Eddie Redmayne, who just won an Oscar for playing Stephen Hawking in The Theory of Everything, could go for two in a row here. As a Danish artist who in the 1920s became the first male to make the surgical transition to female, the gifted British actor taps into the zeitgeist. Hello, Caitlyn.

I Saw The Light


‘I Saw the Light’ (November 27th)

Yup, that's Loki, i.e. Brit actor Tom Hiddleston, stepping into the boots of Hank Williams to tell the story of the Alabama-born country legend in a movie that, the star says, "pulls no punches about Hank's self-abusive relationship with alcohol and  prescription drugs." I'll say.
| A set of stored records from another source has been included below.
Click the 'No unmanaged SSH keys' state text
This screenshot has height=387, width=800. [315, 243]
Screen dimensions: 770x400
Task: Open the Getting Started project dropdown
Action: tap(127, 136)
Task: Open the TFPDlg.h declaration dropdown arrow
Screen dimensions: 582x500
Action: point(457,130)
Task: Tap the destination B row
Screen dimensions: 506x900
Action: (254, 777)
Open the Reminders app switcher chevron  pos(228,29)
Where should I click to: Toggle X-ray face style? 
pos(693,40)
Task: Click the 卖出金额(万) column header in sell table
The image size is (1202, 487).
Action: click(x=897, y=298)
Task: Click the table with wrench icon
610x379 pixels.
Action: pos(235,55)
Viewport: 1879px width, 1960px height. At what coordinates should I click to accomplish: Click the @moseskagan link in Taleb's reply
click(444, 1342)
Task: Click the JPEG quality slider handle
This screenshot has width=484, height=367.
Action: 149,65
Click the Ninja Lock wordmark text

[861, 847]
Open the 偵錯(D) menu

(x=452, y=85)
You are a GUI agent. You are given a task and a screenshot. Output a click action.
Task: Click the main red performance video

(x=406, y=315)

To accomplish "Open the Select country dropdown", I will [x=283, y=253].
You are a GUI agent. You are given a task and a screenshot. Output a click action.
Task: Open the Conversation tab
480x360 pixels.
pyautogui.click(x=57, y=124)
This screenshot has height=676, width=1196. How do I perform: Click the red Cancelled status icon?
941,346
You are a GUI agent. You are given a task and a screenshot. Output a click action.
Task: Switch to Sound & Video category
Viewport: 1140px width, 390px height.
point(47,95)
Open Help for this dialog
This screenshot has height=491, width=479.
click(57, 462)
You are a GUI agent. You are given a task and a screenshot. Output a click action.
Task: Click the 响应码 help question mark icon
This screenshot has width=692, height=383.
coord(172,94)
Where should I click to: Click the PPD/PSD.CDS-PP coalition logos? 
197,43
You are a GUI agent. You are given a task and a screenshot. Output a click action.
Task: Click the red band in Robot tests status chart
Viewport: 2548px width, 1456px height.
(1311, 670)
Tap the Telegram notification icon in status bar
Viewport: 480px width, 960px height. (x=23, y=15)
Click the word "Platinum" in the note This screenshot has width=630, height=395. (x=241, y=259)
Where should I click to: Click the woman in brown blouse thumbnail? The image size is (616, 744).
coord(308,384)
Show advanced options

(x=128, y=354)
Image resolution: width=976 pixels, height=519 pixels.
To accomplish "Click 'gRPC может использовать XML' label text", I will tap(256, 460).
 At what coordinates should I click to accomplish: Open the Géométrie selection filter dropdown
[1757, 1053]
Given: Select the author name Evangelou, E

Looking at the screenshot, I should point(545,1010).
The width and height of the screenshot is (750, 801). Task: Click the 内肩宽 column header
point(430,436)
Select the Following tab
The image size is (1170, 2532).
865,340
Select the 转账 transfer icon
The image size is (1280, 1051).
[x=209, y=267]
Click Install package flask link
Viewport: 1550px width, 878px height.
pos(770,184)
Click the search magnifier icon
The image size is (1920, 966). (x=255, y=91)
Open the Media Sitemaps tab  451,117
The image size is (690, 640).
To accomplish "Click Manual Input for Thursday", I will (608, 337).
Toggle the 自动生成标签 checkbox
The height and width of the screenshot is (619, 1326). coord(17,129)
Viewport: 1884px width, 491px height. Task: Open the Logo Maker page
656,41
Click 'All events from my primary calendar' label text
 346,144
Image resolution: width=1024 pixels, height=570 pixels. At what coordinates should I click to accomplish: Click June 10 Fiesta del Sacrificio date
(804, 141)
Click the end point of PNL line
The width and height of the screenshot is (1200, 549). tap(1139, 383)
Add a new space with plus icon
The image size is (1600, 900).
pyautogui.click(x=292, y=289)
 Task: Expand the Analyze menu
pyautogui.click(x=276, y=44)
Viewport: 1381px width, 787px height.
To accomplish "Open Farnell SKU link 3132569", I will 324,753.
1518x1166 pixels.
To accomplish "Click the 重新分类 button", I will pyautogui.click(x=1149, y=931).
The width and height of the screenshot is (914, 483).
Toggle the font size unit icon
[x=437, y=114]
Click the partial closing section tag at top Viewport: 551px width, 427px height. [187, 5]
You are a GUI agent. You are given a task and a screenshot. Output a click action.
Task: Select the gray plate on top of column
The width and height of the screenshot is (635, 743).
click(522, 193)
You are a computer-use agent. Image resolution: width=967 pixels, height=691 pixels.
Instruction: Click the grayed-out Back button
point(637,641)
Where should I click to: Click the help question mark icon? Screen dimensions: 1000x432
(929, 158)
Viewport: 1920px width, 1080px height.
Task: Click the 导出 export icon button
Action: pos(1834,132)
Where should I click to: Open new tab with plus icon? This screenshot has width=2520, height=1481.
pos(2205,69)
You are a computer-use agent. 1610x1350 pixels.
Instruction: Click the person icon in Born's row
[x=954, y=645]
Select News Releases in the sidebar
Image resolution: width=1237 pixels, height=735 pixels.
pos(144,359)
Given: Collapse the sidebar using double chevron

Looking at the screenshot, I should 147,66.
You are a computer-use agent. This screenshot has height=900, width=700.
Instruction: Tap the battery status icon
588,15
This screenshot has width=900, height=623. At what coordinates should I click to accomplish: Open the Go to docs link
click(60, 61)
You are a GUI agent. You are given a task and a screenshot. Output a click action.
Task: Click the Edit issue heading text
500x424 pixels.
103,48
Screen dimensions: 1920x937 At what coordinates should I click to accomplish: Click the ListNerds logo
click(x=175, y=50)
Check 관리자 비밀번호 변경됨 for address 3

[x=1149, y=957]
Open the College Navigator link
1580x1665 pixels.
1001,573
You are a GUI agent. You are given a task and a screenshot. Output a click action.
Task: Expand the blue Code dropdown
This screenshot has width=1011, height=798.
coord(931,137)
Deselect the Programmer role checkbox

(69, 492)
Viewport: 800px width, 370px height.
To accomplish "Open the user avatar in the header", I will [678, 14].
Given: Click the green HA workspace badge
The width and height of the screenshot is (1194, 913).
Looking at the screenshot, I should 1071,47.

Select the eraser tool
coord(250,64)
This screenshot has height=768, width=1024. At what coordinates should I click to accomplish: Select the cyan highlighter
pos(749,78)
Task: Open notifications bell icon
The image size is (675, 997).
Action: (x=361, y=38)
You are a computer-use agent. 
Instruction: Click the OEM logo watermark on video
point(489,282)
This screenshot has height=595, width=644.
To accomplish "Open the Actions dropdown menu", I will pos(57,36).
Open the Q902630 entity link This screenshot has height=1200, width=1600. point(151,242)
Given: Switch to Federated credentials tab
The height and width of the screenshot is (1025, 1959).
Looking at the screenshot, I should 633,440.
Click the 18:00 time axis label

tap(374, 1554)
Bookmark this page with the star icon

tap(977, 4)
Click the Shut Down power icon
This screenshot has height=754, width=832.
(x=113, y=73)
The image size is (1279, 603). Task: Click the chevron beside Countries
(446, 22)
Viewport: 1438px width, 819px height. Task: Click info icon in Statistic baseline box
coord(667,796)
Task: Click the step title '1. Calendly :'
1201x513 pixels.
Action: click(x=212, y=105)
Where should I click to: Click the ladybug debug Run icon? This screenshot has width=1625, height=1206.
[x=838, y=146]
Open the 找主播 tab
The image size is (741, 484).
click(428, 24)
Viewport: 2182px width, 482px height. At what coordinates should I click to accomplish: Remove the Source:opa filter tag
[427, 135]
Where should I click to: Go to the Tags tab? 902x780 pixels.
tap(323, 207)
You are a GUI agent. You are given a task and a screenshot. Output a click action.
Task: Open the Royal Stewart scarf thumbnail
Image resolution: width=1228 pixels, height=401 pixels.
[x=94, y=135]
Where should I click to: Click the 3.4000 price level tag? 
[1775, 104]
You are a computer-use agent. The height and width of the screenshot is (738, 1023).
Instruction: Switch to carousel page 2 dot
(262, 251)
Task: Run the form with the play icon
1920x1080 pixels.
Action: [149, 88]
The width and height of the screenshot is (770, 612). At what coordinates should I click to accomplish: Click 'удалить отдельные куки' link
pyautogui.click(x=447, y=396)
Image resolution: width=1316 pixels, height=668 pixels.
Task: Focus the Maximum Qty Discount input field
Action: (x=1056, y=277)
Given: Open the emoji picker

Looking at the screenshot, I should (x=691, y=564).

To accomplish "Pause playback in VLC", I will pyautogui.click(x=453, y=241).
But the brilliant Hiddleston, doing his own vocals, traces ole Hank's career till his untimely death at 29 with tremendous power  and tender mercies.

Son of Saul

‘Son of Saul’ (December 18th)

Hungary's submission for Best Foreign-Language Film Oscar (I’m calling the win now) is a Holocaust drama that reps a stunning feature debut for director Lazlo Nemes. Geza Rohrig gives one of the year's best and most powerful performances as Saul, an Auschwitz Sonderkommando (a Jew enlisted in the disposal of other Jews to delay his own execution) who finds the body of a boy he thinks is his son and struggles to provide the boy with a Jewish burial. "I told them to ban this feeling of self-pity, to do less," says Nemes. The effect is shattering. Hard to take, yes, but impossible to forget.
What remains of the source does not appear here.